Despite the myriad things working in its favor (It stars Goldie Hawn in her first film role since 2002! She and Amy Schumer have great chemistry! It was written by the woman who wrote Ghostbusters! It’s a mother-daughter film cleverly being released on Mother’s Day weekend! It stars Goldie Hawn in her first film role since 2002!), Snatched fails to do anything remotely unique with its women-in-peril, mother-and-daughter-come-together-to-save-each-other plot—and we haven’t even gotten to its unforgivable portrayal of Ecuador (and later, Colombia) as a country whose residents are either serving American tourists in resorts, snatching them and forcing them into the international sex trade, or—in Goldie and Amy’s case—kidnapping them for ransom.

There’s something very funny about the idea of Amy Schumer and Goldie Hawn as a mother and daughter whose relationship is strengthened after they’re kidnapped for ransom, but there is very little funny about that same scenario occurring in South America, where clever jokes and physical humor can be lazily replaced with quips about sex slavery, not speaking Spanish, and murdering locals. (Remember Ransom?
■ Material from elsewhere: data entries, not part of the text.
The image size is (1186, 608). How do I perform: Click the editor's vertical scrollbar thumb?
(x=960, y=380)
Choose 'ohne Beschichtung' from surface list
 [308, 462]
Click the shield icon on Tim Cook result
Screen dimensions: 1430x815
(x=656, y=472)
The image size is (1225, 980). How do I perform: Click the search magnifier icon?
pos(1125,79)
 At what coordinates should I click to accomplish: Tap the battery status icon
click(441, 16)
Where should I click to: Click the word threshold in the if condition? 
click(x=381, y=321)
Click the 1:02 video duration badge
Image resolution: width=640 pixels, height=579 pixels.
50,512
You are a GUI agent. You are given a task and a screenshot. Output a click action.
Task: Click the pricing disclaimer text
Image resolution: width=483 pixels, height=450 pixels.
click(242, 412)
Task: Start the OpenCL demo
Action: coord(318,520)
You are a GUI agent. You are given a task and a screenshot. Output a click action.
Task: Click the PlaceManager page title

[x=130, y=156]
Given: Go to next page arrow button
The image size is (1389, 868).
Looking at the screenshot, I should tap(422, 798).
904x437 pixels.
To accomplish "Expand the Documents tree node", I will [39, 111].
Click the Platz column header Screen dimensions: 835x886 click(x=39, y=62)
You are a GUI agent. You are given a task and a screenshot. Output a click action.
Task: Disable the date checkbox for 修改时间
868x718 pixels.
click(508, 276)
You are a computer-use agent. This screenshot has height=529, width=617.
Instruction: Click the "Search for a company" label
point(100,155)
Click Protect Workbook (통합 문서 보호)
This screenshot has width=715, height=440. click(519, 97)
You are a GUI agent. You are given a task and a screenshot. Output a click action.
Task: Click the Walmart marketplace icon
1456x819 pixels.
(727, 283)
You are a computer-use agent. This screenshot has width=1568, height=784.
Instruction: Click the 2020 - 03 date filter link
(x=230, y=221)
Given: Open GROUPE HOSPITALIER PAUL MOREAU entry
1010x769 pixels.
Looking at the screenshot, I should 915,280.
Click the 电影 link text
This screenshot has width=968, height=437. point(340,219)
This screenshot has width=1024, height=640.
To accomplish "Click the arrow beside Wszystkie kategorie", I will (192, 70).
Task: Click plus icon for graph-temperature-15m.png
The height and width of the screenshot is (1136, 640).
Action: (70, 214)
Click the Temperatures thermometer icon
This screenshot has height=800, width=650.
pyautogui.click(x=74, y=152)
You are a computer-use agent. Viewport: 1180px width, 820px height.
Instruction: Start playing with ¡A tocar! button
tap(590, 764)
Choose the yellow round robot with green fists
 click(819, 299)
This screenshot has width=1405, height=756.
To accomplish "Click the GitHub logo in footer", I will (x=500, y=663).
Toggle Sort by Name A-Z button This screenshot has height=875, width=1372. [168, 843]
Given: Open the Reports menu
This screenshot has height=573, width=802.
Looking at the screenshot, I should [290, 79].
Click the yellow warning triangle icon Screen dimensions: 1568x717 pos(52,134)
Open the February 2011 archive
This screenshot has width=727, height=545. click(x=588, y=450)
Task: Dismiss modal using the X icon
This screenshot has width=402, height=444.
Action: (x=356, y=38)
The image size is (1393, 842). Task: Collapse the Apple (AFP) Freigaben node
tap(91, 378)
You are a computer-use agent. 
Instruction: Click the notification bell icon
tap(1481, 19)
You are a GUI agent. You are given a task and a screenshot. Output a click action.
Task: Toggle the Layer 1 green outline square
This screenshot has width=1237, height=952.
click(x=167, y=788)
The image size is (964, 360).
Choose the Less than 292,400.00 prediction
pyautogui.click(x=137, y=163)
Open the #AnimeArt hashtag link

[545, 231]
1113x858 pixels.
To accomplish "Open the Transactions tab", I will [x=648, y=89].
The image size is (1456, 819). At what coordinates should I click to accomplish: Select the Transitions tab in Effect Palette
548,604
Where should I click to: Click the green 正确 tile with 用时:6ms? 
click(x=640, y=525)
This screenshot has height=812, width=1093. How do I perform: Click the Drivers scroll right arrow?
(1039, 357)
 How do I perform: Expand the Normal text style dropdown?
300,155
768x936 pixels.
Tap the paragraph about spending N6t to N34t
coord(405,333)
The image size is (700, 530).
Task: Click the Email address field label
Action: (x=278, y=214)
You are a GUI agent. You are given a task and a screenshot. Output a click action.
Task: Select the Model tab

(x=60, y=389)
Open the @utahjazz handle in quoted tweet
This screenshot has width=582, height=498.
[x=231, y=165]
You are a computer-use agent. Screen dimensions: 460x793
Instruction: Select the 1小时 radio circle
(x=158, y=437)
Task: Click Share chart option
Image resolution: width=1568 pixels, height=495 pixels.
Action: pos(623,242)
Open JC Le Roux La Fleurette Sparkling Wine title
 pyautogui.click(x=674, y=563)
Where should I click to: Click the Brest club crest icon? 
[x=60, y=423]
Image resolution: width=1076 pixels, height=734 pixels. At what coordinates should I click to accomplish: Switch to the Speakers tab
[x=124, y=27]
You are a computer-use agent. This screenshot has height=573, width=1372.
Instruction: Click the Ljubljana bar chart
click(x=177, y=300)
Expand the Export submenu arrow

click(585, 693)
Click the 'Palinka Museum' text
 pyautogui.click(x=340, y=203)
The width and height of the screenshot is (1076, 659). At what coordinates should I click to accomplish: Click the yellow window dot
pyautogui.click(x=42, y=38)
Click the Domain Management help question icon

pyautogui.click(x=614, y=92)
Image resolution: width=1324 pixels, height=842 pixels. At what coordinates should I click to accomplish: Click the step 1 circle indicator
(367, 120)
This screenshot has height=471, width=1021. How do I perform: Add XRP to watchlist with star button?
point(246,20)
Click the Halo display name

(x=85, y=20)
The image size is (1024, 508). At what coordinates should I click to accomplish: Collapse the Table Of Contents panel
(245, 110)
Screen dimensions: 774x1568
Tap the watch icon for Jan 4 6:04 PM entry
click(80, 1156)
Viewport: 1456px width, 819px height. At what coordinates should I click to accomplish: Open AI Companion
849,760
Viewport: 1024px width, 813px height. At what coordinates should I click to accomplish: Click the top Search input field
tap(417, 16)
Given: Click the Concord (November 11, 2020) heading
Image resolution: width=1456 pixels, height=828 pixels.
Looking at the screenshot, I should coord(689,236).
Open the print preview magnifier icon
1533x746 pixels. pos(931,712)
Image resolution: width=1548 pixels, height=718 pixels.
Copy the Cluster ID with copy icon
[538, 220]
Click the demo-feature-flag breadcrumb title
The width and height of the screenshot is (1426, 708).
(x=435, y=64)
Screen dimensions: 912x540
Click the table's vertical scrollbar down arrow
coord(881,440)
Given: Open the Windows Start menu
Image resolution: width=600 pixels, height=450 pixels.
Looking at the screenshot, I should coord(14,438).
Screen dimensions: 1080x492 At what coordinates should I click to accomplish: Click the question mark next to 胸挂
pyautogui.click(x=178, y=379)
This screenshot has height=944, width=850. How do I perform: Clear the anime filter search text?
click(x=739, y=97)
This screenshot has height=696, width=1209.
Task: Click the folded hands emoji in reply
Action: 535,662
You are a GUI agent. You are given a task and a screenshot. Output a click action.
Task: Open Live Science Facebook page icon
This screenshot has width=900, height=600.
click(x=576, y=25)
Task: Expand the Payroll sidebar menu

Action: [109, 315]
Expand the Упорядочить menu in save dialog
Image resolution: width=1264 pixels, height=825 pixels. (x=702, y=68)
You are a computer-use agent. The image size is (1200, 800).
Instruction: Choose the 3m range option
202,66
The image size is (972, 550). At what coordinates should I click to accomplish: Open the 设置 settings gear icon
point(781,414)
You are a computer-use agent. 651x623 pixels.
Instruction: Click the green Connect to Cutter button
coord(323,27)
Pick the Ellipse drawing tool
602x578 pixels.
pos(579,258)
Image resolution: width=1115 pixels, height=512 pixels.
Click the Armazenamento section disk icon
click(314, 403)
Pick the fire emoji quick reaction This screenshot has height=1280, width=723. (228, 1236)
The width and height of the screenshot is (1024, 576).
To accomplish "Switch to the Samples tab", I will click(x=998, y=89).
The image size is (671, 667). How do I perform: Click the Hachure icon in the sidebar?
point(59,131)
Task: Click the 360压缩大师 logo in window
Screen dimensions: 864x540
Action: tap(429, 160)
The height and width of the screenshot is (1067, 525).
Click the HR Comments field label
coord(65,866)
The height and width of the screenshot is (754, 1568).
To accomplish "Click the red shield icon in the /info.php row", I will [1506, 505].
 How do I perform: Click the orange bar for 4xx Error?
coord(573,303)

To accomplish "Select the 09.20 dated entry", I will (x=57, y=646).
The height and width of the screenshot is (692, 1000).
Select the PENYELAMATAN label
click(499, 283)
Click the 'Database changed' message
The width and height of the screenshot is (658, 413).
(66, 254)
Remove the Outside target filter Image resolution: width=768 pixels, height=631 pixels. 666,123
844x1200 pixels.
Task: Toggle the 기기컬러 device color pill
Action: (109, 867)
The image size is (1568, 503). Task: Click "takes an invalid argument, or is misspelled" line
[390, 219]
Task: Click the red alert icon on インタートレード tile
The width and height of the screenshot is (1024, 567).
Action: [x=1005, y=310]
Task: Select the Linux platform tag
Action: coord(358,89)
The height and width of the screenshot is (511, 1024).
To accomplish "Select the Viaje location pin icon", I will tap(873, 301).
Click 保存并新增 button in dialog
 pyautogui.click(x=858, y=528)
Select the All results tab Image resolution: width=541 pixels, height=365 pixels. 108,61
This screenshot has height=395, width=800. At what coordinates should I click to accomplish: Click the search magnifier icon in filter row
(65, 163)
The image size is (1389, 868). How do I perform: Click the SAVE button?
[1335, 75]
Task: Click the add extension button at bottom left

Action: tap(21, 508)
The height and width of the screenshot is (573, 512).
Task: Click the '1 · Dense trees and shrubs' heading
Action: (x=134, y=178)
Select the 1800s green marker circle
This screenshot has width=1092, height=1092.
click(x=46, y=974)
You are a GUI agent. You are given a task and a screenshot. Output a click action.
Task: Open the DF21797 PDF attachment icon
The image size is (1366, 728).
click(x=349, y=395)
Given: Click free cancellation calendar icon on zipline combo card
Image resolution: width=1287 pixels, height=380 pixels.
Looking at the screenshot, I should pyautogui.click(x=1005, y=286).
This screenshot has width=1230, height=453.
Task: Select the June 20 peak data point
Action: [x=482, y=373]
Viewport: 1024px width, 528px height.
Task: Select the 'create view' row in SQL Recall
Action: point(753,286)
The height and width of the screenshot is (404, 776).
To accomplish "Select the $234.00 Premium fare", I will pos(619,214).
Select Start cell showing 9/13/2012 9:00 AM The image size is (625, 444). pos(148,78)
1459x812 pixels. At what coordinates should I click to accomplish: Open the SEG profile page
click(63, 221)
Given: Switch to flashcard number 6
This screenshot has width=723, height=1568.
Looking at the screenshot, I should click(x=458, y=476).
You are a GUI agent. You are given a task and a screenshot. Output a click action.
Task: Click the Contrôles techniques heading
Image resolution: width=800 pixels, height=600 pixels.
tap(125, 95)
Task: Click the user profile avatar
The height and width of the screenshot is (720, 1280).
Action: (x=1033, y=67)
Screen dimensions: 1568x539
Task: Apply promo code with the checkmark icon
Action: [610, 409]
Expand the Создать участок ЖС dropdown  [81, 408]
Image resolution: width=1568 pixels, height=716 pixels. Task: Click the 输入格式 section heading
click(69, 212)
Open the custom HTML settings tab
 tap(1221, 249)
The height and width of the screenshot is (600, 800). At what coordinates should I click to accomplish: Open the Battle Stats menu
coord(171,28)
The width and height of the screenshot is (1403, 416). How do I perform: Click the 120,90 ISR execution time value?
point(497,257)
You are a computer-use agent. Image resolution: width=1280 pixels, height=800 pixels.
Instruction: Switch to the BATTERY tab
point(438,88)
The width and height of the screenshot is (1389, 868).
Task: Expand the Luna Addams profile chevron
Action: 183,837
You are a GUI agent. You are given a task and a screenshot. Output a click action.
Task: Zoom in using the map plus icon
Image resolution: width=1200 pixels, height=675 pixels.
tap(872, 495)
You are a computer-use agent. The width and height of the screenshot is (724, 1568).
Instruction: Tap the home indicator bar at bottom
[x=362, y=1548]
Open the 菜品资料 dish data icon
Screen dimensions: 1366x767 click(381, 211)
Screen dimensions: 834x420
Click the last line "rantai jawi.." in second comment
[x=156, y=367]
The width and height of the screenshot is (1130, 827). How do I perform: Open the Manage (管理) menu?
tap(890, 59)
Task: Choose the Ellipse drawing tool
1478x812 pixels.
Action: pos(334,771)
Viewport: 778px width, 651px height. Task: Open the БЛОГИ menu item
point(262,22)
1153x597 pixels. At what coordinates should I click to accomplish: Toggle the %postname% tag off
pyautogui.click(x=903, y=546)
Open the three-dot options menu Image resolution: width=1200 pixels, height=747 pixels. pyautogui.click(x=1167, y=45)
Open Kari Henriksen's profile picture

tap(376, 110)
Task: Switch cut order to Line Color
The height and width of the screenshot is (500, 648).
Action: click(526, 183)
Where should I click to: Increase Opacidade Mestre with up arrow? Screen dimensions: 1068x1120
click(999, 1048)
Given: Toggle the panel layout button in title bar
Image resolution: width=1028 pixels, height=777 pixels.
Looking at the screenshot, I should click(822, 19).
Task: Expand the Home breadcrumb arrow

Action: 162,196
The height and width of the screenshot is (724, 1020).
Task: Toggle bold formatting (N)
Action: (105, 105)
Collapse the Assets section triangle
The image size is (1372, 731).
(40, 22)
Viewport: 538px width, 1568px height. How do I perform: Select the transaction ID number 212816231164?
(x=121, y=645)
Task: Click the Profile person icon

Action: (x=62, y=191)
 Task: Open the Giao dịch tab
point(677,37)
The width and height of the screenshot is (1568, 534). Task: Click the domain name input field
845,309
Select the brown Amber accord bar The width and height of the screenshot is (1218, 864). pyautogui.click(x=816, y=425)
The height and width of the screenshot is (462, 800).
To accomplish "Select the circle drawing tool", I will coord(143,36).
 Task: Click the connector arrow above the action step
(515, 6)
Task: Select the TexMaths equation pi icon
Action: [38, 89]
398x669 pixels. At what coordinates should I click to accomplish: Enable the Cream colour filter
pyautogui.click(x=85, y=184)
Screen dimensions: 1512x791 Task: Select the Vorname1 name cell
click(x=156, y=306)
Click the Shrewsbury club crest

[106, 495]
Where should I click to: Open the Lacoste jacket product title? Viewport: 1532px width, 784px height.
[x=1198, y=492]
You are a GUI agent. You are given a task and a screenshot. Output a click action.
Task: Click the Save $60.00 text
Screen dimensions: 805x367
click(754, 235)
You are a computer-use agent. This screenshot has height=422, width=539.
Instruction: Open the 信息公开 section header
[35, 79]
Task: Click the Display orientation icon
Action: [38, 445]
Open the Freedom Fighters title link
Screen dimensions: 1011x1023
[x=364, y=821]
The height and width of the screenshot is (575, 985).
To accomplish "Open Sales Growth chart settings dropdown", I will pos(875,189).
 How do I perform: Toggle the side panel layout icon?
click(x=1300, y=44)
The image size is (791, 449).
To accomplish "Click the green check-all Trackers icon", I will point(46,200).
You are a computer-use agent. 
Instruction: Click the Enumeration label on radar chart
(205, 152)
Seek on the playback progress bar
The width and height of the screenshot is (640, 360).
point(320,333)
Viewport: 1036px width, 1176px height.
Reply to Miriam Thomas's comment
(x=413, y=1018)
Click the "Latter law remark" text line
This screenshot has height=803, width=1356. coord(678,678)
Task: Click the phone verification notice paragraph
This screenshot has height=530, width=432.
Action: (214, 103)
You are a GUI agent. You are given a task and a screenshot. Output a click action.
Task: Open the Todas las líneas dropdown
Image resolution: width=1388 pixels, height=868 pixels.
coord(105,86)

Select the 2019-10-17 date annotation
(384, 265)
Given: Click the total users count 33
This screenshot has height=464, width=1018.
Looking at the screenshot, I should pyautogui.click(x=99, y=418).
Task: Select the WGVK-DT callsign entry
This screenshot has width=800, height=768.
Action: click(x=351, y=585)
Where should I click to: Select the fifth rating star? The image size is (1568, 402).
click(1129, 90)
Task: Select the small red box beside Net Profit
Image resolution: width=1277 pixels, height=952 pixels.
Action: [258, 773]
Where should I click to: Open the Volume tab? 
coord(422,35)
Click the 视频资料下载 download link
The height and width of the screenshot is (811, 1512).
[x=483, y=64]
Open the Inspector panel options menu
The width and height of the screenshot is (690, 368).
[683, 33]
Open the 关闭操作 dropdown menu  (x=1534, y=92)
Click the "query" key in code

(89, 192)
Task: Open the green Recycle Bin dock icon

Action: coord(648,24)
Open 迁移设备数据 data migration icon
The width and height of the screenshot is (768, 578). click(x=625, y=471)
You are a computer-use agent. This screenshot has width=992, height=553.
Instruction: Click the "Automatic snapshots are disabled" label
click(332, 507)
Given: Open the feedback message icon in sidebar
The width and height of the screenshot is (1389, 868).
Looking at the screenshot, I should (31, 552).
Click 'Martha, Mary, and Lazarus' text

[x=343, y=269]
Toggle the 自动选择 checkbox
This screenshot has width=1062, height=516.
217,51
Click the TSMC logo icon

That kidnapping took place in New Jersey! Why didn’t Snatched take place in New Jersey?!) This insensitivity is impossible to ignore, and sours the entire experience of watching what should have been an absurdist romp with two genuinely funny female stars. Schumer’s repeated accidental killings of their (admittedly bad) wannabe captors is a joke that is most ruined by the film’s xenophobia. While the gag has worked before (Melissa McCarthy has a number of hilarious accidental kills in 2013’s Spy), it’s simply not funny to watch Amy Schumer traipse around a South American country accidentally shooting its inhabitants in the head.

By the end (which comes with a swiftness that is oddly telling of the film’s lack of confidence) I felt ashamed of the entire production—and I haven’t even mentioned Wanda Sykes and Joan Cusack, who have a pair of roles so stupefyingly half-formed and unnecessary that I almost want to pretend they weren’t even in it. Goldie Hawn, one of the great comedic actors of her time, deserved a better return to Hollywood than this lazy, embarrassing trip to the southern hemisphere. And it’s painfully clear that everyone involved with Snatched—Hawn and Schumer included—knows it.